• [BRIEF 1]
Return everything in the records from the line containing "At what coordinates should I click to accomplish: Clear" down to the line containing "will [x=165, y=23].", both lines included, reproducing each line verbatim.

** Start SELECTED EXTRACT **

Showing posts with label simulate data. Show all posts
Showing posts with label simulate data. Show all posts

Tuesday, June 24, 2014

Example 2014.7: Simulate logistic regression with an interaction

Reader Annisa Mike asked in a comment on an early post about power calculation for logistic regression with an interaction.

This is a topic that has come up with increasing frequency in grant proposals and article submissions. We'll begin by showing how to simulate data with the interaction, and in our next post we'll show how to assess power to detect the interaction using simulation.

As in our earlier post, our method is to construct the linear predictor and the link function separately. This should help to clarify the roles of the parameter values and the simulated data.

SAS
In keeping with Annisa Mike's question, we'll simulate the interaction between a categorical and a continuous covariate. We'll make the categorical covariate dichotomous and the continuous one normal. To keep things simple, we'll leave the main effects null-- that is, the effect of the continuous covariate when the dichotomous one is 0 is also 0.

** End SELECTED EXTRACT **
** Start GIVEN ENTRIES **

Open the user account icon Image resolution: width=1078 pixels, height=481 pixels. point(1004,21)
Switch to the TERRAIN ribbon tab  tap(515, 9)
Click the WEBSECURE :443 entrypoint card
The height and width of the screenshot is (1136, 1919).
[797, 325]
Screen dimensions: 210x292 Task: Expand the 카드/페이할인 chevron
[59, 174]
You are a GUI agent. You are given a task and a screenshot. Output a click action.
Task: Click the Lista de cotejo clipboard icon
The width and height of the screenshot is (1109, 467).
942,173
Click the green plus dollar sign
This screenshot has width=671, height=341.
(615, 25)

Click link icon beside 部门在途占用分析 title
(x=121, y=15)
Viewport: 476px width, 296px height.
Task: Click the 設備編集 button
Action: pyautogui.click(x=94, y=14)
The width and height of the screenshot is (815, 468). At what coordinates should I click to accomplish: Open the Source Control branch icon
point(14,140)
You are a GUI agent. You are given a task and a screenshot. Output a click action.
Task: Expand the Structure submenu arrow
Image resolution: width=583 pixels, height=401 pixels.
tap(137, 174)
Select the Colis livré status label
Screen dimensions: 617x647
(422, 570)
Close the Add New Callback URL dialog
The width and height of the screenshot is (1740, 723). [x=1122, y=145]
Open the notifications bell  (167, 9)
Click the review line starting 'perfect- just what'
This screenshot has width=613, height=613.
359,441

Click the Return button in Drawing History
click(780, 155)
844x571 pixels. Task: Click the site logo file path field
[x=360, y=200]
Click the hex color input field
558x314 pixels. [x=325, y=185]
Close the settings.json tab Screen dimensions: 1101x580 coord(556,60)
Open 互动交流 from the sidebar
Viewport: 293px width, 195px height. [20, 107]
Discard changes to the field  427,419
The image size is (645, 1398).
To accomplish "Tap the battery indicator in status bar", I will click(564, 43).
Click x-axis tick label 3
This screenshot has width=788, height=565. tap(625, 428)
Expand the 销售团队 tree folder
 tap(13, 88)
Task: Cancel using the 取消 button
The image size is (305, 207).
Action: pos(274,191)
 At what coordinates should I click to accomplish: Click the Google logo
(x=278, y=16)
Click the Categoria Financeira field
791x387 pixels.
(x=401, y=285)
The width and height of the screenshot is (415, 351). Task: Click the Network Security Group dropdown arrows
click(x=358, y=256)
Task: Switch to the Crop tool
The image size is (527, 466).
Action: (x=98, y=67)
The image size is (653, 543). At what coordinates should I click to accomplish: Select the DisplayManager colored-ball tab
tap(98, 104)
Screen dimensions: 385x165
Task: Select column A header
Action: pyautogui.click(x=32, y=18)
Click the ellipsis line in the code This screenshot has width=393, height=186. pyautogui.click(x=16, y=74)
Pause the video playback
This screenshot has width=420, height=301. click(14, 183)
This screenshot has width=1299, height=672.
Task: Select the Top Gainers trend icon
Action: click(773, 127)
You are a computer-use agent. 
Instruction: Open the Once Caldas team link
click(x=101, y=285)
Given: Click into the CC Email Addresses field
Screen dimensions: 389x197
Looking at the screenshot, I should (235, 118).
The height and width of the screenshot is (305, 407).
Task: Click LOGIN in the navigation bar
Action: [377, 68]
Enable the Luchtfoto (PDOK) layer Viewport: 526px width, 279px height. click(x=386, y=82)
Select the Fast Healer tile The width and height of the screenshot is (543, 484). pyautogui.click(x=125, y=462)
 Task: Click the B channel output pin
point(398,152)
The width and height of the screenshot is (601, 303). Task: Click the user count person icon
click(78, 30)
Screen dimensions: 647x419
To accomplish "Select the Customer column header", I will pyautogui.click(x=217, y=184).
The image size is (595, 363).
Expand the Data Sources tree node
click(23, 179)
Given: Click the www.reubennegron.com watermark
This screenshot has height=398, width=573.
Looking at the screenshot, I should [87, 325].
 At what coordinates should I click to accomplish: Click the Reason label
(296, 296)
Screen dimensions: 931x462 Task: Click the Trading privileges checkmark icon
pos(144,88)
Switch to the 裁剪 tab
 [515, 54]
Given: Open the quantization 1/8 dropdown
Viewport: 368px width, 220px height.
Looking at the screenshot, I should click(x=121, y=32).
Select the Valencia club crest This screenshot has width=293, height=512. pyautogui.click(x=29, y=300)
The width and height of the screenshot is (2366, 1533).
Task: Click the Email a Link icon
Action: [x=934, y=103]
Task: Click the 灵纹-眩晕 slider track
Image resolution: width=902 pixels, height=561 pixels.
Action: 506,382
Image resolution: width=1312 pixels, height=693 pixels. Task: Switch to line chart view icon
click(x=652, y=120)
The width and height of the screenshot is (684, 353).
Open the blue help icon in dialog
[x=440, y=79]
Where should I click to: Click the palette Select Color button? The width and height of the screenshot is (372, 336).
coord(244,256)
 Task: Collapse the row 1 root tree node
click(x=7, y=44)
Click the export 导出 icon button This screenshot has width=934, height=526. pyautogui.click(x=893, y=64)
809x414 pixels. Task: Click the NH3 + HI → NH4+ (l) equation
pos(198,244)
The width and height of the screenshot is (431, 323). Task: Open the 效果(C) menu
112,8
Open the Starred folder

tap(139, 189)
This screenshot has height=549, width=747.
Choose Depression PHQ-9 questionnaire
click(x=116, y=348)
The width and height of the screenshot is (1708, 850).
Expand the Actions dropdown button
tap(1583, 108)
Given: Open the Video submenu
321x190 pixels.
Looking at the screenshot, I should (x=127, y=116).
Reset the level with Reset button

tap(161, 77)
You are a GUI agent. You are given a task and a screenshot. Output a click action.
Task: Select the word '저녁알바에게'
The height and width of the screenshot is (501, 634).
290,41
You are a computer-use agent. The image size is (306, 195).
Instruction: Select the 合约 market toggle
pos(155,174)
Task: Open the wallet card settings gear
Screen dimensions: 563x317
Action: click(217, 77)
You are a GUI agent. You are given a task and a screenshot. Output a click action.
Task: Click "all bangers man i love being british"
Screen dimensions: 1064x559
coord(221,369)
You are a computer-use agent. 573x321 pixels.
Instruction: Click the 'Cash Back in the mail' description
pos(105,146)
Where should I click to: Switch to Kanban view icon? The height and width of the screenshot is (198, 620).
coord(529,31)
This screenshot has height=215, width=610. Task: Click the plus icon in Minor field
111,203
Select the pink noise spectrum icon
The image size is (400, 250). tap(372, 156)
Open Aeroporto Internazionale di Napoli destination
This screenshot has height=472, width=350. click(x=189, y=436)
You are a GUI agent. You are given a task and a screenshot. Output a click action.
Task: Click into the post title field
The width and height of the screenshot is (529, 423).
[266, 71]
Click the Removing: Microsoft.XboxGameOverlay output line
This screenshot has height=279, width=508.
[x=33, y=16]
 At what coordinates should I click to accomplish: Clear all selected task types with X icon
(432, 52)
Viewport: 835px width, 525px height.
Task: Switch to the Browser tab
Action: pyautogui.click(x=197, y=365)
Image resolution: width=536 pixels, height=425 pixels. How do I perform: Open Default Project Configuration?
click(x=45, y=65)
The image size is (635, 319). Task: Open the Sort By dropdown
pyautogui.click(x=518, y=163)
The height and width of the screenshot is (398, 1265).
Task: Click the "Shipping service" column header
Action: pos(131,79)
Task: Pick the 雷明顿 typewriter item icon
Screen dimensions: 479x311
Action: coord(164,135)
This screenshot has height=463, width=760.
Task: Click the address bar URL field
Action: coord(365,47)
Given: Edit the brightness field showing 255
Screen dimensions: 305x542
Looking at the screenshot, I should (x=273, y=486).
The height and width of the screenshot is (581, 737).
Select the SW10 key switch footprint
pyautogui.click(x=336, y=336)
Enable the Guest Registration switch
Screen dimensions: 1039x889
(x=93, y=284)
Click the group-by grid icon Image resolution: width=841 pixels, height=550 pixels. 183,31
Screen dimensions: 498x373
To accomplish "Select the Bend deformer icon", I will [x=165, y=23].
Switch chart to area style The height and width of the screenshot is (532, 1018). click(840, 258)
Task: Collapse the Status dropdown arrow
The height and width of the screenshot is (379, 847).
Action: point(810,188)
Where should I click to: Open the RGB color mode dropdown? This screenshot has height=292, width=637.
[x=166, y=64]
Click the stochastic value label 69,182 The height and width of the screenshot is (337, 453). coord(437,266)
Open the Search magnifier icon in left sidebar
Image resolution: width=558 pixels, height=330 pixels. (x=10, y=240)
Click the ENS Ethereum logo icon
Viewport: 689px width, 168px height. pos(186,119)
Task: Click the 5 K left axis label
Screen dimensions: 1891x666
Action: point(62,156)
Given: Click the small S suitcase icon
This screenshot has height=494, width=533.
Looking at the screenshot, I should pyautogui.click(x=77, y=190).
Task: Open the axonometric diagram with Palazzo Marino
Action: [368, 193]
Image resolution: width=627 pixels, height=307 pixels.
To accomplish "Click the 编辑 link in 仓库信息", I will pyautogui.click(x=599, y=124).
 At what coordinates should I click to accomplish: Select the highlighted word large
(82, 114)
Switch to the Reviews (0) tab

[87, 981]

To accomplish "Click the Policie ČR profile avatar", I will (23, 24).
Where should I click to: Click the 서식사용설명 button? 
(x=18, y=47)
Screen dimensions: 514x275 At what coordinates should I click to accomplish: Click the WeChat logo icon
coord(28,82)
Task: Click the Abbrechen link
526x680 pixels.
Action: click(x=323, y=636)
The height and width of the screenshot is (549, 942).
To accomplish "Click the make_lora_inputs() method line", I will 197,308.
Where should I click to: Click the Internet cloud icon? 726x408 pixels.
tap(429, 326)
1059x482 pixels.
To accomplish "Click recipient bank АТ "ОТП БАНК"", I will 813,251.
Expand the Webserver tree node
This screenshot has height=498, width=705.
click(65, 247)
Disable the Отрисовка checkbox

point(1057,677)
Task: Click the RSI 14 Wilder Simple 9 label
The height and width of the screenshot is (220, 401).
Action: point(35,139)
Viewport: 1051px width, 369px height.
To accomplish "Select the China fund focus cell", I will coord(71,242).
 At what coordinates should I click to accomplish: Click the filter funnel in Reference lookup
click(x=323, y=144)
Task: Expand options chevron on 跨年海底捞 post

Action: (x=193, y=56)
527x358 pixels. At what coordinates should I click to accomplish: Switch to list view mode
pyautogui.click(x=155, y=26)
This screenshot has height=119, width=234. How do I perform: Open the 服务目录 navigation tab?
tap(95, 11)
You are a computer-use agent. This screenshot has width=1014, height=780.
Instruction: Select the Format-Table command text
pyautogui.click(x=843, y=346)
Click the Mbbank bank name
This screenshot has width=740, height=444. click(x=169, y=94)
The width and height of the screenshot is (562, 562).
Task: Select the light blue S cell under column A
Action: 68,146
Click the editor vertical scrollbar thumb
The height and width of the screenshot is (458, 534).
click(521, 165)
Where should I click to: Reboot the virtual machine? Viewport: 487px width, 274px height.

** End GIVEN ENTRIES **

• [BRIEF 2]
Answer these questions about the post on simulating logistic regression with an interaction:
(a) Who asked about power calculation for logistic regression with an interaction?
(b) What distribution will the continuous covariate follow?
(c) What does the post say the next post will show?

• [PROBLEM SOLUTION 1]
 At what coordinates should I click to accomplish: Clear all selected task types with X icon
(432, 52)
Viewport: 835px width, 525px height.
Task: Switch to the Browser tab
Action: pyautogui.click(x=197, y=365)
Image resolution: width=536 pixels, height=425 pixels. How do I perform: Open Default Project Configuration?
click(x=45, y=65)
The image size is (635, 319). Task: Open the Sort By dropdown
pyautogui.click(x=518, y=163)
The height and width of the screenshot is (398, 1265).
Task: Click the "Shipping service" column header
Action: pos(131,79)
Task: Pick the 雷明顿 typewriter item icon
Screen dimensions: 479x311
Action: coord(164,135)
This screenshot has height=463, width=760.
Task: Click the address bar URL field
Action: coord(365,47)
Given: Edit the brightness field showing 255
Screen dimensions: 305x542
Looking at the screenshot, I should (x=273, y=486).
The height and width of the screenshot is (581, 737).
Select the SW10 key switch footprint
pyautogui.click(x=336, y=336)
Enable the Guest Registration switch
Screen dimensions: 1039x889
(x=93, y=284)
Click the group-by grid icon Image resolution: width=841 pixels, height=550 pixels. 183,31
Screen dimensions: 498x373
To accomplish "Select the Bend deformer icon", I will [x=165, y=23].

• [PROBLEM SOLUTION 2]
(a) Reader Annisa Mike, in a comment on an early post.
(b) Normal.
(c) How to assess power to detect the interaction using simulation.